Doch es dürfte zunehmend schwer werden, sich ähnlicher maschineller Anmaßungen zu entziehen. Das Gesicht lässt sich schwer verstecken, besonders in einer Videokonferenz. Und so bietet es eine ideale Zielscheibe für alle Forscher, die gerne mit selbstlernenden Algorithmen herumspielen.

Forscher von Microsoft etwa haben ein Tool namens „AffectiveSpotlight“ für die Teams-Software entwickelt, welches die emotionalen Reaktionen der Teilnehmer einer Videokonferenz erfasst. Hält jemand eine Präsentation, werden ihm nur die ausdrucksstärksten Reaktionen gezeigt, zu erkennen etwa an hochgezogenen Augenbrauen oder am Kopfnicken. Das soll Vortragende entspannen und/oder zu interessanteren Präsentationen erziehen. „Die Reaktionen des Publikums hervorzuheben, bringt dem Präsentierenden das Publikum stärker ins Bewusstsein und erzeugt so eine Feedback-Schleife“, sagte ein Microsoft-Forscher zum New Scientist. In einer Studie mit 117 Teilnehmern haben sich die Sprecher dadurch tatsächlich besser gefühlt. Die Zuhörer merkten allerdings nach eigenen Angaben keinen großen Unterschied bei der Qualität der Präsentationen.

Zum Thema Privacy schreiben die Forscher: „Obwohl Gesichtsausdrücke und Kopfgesten nicht notwendigerweise den inneren Status der Menschen repräsentieren, halten viele Menschen diese Art von Informationen immer noch für persönlich und privat.“

Das Bemerkenswerte an dieser Formulierung ist das Wort „obwohl“. Ich würde es umgekehrt ausdrücken: Gerade weil die Mimik nicht immer die Stimmung korrekt widerspiegelt, sind mir solche Systeme suspekt. Deutlich schlimmer als eine zu gut funktionierende KI ist eine zu schlecht funktionierende.

Die Microsoft-Forscher wollen natürlich nur unser Bestes: weniger langweilige Videokonferenzen. Doch man muss nicht übertrieben paranoid sein, um darin auch ein Überwachungswerkzeug für Mitarbeiter zu sehen. Wer bei den Ausführungen des Chefs regelmäßig nicht begeistert genug guckt, könnte es beim nächsten Gehaltsgespräch dann etwas schwerer haben.

Noch krasser ist eine Studie von Michal Kosinski. Er behauptet, aus Gesichtern sogar die politische Orientierung herauslesen zu können. Dazu sammelte er mehr als eine Million Profilfotos von Facebook und Dating-Webseiten aus den USA, Großbritannien und Kanada. Damit der Hintergrund und die Umgebung das Ergebnis nicht verfälschen, wurden die Bilder auf den Kopf zugeschnitten und auf eine einheitliche Größe skaliert. Zusätzlich wurde die selbst zugeschriebene politische Orientierung (liberal versus konservativ) erfasst.

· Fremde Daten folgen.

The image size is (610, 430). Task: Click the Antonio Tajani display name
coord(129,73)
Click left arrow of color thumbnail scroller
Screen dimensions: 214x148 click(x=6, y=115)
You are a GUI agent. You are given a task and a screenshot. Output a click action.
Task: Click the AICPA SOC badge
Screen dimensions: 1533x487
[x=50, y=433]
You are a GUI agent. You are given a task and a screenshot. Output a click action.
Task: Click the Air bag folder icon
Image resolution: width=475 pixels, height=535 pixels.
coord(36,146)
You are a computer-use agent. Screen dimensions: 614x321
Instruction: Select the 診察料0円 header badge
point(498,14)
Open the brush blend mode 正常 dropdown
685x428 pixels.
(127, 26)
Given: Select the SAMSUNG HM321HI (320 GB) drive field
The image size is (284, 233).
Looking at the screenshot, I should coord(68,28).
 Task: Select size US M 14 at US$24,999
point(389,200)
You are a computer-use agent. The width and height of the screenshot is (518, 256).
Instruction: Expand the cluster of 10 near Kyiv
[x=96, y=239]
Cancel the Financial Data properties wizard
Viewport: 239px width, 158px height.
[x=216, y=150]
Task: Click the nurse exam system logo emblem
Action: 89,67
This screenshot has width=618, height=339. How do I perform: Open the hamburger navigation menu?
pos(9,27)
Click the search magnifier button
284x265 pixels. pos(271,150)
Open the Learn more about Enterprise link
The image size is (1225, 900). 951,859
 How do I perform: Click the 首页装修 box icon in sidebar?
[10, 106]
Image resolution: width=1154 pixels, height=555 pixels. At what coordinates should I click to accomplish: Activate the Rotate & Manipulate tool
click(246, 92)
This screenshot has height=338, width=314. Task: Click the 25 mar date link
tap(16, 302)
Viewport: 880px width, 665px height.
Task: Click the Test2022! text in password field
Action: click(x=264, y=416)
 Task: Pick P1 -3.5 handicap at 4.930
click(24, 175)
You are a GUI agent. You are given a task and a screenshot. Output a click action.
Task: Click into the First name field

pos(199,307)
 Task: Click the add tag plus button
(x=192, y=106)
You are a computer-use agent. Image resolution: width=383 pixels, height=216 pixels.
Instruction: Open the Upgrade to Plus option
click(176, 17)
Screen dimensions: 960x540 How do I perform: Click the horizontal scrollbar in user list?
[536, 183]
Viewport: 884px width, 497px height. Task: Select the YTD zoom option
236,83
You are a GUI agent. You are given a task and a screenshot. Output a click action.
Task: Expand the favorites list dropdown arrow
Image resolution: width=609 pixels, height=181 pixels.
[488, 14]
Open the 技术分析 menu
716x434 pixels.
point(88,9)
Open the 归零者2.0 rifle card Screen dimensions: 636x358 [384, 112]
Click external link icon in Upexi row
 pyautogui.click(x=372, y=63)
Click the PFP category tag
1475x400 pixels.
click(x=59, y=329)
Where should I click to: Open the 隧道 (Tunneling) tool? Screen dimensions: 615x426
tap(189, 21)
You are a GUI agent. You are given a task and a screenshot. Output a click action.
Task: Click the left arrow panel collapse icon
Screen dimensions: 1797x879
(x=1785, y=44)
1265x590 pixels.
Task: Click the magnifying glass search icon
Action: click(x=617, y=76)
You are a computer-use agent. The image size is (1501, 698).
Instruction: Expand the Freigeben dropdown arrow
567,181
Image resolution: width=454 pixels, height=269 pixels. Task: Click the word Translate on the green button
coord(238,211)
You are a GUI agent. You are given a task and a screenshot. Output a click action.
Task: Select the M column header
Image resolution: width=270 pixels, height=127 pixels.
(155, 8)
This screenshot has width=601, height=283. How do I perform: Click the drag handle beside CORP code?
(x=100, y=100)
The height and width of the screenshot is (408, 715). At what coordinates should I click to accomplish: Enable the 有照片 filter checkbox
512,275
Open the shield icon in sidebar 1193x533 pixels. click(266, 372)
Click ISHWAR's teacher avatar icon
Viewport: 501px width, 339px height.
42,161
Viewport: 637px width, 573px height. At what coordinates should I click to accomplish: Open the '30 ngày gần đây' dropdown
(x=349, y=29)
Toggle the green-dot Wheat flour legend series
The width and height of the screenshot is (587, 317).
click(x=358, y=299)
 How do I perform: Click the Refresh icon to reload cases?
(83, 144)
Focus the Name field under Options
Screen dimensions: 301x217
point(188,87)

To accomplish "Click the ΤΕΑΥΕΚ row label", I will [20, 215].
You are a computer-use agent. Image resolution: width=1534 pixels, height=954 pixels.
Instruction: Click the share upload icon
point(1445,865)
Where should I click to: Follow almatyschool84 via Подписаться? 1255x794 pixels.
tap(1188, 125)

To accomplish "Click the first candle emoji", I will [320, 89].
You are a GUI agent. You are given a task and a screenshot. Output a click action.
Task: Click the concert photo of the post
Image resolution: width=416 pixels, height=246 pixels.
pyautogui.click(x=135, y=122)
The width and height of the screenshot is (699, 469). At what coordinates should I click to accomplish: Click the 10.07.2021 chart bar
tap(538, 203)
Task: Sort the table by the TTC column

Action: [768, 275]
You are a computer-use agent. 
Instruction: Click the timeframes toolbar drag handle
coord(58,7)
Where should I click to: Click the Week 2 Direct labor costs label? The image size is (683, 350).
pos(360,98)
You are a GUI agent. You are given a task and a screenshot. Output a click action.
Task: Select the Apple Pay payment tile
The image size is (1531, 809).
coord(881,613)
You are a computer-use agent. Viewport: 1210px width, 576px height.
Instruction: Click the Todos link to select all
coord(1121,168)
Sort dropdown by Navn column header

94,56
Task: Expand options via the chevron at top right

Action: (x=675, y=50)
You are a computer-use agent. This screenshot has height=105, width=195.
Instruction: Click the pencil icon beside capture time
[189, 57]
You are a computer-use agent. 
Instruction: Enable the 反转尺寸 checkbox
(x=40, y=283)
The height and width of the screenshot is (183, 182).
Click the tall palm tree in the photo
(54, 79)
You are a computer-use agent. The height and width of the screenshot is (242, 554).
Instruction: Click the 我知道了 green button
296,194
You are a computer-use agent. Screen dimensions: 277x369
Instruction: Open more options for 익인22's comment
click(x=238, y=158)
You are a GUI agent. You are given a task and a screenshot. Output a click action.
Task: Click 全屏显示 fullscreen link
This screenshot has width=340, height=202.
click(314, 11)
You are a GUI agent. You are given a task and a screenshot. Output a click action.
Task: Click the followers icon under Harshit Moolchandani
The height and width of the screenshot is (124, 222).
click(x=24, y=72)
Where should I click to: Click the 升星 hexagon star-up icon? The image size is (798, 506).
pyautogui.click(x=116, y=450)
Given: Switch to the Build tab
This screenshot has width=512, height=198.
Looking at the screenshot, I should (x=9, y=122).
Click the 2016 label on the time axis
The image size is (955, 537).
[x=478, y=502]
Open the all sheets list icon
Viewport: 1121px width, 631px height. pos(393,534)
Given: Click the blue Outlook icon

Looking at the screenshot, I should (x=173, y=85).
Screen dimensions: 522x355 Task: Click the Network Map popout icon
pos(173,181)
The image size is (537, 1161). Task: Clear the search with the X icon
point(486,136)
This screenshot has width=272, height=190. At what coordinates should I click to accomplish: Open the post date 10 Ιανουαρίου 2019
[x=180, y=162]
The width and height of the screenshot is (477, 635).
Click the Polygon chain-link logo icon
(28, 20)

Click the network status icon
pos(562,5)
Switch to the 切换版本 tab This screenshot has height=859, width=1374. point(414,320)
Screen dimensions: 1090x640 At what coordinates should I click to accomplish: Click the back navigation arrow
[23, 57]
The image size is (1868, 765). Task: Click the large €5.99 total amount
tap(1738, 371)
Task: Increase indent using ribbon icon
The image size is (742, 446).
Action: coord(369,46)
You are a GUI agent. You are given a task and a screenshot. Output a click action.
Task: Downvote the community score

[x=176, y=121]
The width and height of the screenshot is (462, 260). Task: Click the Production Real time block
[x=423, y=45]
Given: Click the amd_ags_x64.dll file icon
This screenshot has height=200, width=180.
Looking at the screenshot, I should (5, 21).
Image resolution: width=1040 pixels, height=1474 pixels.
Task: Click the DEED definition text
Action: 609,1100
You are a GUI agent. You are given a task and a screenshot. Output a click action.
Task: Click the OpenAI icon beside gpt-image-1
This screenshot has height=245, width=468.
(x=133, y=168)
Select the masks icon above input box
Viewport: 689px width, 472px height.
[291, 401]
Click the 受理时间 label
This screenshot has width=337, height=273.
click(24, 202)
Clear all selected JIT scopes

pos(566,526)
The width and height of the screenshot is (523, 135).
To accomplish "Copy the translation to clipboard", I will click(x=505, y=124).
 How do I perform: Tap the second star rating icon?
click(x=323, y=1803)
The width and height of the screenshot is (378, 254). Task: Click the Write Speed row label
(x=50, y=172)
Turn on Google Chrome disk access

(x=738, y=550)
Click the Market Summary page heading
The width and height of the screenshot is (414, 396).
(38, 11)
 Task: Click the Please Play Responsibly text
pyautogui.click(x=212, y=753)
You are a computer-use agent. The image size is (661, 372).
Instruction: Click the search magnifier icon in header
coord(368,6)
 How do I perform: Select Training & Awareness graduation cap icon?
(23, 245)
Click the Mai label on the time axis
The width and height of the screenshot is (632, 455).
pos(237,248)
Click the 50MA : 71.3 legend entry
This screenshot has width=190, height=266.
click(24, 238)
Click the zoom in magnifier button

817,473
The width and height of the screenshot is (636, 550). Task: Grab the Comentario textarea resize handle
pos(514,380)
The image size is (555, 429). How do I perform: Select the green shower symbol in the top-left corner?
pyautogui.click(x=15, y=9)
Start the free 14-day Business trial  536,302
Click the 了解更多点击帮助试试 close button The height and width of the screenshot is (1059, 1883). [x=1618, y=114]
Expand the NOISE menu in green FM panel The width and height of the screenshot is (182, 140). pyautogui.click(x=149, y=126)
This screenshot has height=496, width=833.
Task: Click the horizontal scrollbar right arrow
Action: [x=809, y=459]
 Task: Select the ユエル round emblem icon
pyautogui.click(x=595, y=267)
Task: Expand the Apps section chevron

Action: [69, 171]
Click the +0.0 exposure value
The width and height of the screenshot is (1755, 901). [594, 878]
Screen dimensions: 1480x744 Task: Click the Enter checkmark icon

Mit diesem Input konnte ein neuronales Netz mit einer Trefferquote von 68 Prozent auf die politische Orientierung schließen. Menschlichen Versuchspersonen erreichten nur 55 Prozent.

Es bleibt natürlich die Möglichkeit, dass der Algorithmus aus den Bildern vor allem demographische Eigenheiten herausgelesen hat, die mit der politischen Einstellung korrelieren – Alter, Geschlecht, Hautfarbe und so weiter. Um das auszuschließen, hat Kosinski in einem weiteren Durchlauf nur Profilbilder mit ähnlicher Demographie verglichen. Dadurch sank die durchschnittliche Trefferquote lediglich um 3,5 Prozentpunkte.

Es muss also tatsächlich versteckte Hinweise in unseren Gesichtern geben, die auf politische Orientierung hinweisen. Nur welche? Müssen wir die Phrenologie wieder aus der Mottenkiste holen?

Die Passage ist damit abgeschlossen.